**Description of the task**
Return the lines below in which the string "agent" occurs.
* * * * * * * * *
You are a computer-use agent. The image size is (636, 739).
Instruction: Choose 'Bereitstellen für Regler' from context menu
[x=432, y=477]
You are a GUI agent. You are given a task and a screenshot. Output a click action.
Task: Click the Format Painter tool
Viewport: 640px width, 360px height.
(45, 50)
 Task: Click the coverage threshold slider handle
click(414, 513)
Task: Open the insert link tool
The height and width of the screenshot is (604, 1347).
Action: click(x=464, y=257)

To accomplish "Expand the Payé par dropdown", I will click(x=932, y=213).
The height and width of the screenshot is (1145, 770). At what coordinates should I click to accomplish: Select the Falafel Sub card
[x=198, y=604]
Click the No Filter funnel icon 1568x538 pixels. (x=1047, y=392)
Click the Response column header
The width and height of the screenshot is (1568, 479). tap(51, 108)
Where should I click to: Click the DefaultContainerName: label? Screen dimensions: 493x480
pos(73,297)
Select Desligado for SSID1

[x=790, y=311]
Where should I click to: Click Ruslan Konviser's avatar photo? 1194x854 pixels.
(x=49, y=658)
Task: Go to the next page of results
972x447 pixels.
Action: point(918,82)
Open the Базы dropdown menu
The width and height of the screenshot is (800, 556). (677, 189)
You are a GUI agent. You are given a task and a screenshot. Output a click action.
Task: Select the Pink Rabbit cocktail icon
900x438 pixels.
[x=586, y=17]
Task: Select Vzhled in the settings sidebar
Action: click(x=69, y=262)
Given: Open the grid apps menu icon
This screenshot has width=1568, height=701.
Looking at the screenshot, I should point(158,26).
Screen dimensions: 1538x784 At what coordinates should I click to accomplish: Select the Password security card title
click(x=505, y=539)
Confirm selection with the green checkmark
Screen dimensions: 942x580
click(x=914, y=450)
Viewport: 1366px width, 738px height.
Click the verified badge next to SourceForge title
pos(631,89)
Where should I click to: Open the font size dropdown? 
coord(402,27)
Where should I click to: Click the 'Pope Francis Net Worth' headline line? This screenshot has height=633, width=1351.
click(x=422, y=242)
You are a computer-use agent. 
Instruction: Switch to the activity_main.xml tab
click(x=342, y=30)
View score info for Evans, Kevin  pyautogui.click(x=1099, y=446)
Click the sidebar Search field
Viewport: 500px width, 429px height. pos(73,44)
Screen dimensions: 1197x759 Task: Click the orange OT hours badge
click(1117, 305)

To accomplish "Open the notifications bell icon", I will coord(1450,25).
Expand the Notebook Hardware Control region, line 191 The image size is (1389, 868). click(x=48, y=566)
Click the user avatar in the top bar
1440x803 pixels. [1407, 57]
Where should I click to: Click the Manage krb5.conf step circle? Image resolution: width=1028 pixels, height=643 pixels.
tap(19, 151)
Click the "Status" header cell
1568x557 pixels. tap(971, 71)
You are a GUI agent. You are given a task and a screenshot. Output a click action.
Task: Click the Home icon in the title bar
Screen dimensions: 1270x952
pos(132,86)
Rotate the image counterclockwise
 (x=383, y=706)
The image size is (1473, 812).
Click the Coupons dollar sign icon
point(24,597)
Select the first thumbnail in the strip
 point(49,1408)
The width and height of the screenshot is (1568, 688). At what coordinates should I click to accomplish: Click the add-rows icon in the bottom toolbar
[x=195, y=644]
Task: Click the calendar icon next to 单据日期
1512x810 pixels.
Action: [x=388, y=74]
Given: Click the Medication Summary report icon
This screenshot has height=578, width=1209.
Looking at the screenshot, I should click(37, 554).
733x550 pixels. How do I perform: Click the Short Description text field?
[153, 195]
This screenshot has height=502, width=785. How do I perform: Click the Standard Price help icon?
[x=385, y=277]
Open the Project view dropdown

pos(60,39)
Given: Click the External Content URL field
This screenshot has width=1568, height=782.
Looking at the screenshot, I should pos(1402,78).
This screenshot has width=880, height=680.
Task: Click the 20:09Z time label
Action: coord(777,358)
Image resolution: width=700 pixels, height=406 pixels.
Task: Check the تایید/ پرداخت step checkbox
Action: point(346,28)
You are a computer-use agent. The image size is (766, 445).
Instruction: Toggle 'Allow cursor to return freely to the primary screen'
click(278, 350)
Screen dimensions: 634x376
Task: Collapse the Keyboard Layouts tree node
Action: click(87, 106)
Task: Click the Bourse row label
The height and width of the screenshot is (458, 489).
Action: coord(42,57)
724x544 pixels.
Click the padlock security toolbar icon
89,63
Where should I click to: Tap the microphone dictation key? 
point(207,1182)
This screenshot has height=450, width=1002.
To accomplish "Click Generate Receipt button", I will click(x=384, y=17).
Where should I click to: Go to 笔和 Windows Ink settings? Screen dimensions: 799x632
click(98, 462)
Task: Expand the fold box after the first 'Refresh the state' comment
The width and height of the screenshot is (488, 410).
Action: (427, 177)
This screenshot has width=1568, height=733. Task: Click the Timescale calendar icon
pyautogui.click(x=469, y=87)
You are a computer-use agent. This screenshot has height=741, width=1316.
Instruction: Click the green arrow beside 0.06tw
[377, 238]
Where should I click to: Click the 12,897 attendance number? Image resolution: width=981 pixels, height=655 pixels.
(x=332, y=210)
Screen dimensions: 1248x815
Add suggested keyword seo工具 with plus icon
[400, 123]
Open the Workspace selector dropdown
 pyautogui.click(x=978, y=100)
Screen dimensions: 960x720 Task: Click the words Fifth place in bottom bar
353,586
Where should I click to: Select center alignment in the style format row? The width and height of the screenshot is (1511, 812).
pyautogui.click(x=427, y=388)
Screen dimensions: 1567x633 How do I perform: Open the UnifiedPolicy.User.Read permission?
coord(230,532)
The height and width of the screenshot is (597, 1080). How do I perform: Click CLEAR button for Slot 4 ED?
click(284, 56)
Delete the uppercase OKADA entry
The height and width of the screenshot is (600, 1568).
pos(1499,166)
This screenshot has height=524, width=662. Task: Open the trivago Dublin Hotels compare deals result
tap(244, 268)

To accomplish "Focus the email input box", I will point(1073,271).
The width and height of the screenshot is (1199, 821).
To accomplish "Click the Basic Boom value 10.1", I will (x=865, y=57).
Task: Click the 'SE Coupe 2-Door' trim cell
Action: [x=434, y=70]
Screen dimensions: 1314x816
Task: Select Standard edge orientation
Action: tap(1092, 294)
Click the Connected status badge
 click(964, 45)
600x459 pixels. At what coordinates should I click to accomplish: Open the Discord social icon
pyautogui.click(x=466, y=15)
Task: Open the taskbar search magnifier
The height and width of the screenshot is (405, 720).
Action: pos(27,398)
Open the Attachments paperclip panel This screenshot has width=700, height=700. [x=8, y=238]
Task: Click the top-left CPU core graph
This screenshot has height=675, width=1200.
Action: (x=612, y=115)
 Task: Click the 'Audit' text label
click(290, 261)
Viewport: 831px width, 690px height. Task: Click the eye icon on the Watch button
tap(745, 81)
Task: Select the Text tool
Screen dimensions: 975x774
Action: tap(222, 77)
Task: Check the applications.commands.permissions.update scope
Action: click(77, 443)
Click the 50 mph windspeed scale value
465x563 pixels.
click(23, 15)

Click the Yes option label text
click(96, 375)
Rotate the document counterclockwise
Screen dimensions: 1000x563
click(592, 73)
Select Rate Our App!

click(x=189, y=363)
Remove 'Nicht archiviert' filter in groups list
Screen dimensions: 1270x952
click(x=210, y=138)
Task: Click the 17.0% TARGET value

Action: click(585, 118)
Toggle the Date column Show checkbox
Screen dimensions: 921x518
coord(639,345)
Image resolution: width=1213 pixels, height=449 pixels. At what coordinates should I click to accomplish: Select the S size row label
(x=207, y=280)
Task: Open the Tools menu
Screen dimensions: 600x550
* * * * * * * * *
**Written reply**
You are a computer-use agent. The image size is (636, 739).
You are a GUI agent. You are given a task and a screenshot. Output a click action.
You are a GUI agent. You are given a task and a screenshot. Output a click action.
You are a computer-use agent. 
You are a GUI agent. You are given a task and a screenshot. Output a click action.
You are a computer-use agent. The image size is (766, 445).
You are a computer-use agent. This screenshot has height=741, width=1316.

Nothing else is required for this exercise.